As a matter of learning I have been working on a simple app using ARKit since it works on Android and IOS along with OpenCV to make a Cocos2d-x game that lets you go on a scavenger hunt using everyday objects around you.

But, now I am struggling a bit with design. I feel like I should make my own wrapper classes around ARKit and also ARCore you can literally drop my library and these libraries and just use whatever one you want by calling my libraries API.

Also, I am struggling a bit with building. I think I am going to switch to CMake for all platforms and let CMake build all my deps and my library and also make a demo, the game for each platform and perhaps that lets me spend my time in a text editor versus between XCode, Android Studio, etc.

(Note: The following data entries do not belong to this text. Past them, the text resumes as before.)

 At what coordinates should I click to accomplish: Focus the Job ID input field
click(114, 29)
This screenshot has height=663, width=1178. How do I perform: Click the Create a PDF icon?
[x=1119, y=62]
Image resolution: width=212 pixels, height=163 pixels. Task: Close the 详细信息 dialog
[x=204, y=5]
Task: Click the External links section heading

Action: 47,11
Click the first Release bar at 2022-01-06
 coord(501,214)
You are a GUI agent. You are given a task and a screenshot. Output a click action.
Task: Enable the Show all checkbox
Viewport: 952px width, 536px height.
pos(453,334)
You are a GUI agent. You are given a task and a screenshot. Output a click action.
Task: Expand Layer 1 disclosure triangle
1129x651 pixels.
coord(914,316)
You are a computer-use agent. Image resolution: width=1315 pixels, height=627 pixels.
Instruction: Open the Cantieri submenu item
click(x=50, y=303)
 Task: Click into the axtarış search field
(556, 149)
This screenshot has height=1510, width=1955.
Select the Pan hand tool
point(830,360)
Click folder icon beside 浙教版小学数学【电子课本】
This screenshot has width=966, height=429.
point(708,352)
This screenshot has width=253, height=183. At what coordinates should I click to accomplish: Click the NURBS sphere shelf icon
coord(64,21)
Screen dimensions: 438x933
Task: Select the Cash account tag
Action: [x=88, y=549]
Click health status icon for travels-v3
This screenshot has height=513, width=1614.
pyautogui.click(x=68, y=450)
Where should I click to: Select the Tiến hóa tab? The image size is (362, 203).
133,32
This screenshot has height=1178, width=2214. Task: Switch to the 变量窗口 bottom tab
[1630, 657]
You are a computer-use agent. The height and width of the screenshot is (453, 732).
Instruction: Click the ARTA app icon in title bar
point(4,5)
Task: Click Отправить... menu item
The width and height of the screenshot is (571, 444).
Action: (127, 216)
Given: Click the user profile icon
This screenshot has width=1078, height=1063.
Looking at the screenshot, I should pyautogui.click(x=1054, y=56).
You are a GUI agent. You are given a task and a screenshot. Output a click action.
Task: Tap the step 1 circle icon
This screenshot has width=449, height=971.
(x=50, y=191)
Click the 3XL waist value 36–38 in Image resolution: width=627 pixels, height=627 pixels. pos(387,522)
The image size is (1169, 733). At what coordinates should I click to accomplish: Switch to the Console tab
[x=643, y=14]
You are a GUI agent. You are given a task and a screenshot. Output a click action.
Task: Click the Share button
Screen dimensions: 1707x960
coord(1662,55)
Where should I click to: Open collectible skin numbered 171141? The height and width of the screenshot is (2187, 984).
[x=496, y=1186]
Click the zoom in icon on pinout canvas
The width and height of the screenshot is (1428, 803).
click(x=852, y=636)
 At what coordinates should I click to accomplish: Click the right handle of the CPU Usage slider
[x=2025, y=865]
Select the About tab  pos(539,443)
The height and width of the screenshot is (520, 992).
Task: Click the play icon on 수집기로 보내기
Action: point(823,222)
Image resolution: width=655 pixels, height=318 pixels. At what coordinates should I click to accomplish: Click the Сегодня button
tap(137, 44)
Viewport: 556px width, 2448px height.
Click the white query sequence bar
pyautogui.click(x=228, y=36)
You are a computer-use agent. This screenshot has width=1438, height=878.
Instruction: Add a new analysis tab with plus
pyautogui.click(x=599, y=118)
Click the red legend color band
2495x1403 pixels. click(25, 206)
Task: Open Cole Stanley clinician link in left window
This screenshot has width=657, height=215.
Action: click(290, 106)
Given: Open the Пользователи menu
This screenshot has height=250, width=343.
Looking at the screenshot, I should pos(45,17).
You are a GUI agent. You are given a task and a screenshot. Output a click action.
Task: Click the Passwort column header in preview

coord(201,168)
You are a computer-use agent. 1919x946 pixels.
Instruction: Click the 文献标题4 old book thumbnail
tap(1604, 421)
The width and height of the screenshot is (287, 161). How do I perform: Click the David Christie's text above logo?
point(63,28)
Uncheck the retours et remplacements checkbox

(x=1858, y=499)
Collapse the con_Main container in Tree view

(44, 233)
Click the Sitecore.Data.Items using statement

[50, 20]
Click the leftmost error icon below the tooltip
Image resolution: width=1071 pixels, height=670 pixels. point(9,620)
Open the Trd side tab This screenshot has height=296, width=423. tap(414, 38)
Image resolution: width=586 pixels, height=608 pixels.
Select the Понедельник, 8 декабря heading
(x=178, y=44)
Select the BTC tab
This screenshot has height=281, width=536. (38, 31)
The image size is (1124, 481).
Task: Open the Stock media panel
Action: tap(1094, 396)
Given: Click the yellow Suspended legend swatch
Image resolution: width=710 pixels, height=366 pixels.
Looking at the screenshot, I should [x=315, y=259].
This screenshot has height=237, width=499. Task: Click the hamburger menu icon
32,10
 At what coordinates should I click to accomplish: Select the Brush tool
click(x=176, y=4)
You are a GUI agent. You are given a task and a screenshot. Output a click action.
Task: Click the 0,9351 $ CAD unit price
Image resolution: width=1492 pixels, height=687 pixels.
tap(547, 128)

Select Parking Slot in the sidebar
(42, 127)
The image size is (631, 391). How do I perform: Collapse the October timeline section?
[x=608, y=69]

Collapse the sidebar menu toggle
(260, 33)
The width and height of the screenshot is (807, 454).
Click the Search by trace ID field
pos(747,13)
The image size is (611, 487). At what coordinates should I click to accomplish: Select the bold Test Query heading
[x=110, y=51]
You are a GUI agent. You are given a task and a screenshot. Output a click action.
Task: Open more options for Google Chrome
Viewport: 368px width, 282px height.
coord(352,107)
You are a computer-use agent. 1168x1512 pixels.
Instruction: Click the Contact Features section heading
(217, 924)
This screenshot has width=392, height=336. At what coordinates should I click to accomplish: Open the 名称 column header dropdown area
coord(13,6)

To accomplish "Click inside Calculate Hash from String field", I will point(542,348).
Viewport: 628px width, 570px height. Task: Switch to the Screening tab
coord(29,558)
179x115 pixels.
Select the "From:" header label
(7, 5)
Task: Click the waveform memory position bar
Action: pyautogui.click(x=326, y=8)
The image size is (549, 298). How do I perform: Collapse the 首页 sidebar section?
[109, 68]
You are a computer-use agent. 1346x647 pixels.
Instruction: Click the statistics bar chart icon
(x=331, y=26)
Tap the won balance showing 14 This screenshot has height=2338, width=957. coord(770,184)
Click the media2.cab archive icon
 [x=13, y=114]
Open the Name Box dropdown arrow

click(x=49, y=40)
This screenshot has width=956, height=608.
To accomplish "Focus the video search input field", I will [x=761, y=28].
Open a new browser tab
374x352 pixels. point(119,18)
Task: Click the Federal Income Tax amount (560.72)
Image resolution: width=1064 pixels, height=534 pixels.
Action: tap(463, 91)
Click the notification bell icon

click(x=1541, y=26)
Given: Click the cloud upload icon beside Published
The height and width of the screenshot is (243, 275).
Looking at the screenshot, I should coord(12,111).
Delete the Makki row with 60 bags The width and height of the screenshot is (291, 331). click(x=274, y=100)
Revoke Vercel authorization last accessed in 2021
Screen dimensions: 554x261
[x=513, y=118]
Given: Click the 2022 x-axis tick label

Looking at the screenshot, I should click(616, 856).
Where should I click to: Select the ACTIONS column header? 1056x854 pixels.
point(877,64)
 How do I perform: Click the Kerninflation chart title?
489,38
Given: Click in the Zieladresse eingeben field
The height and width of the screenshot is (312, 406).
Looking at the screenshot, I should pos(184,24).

Does anyone have any advice?


#2

It’s a good idea to switch to using CMake for all platforms. I’m personally finding it so much easier to maintain my project because of this, since I don’t have to keep updating different project files every time I add new source files (*.vcxproj, *.mk files etc…).

What exactly are you asking though? Are you asking how to do it, or are you just wondering if it’s worthwhile (it really is worthwhile!).

For the current project I’m working on, I moved all non-game engine related functionality into a separate library that I link statically to the game when it is built. The reason for this is just in case I need to use that functionality elsewhere (such as using a game engine other than Cocos2d-x).

I previously had a Visual Studio project file for Windows builds, and a separate Android.mk for the Android build, and one for iOS… this is really a nightmare to maintain, and I’d often miss source file entries and only find out about them when I’m building. Switching to a CMakeLists.txt file solved that issue for the most part.


#3

I’m just sort of starting conversation about it and how it might go down.


#4

If you’re going to support both ARKit and ARCore, then perhaps it’s best to create a common interface, with the platform implementation specifics being hidden, so there wouldn’t be a need to add platform specific code every time you create a new game, regardless of which platform you want to run it on.

It does create more work for you, but the end result would be the ability to write a game that works on both platforms using common code, which saves a fair amount of time and effort in the long run.


#5

Exactly my thought and having a common build system will make life easier too.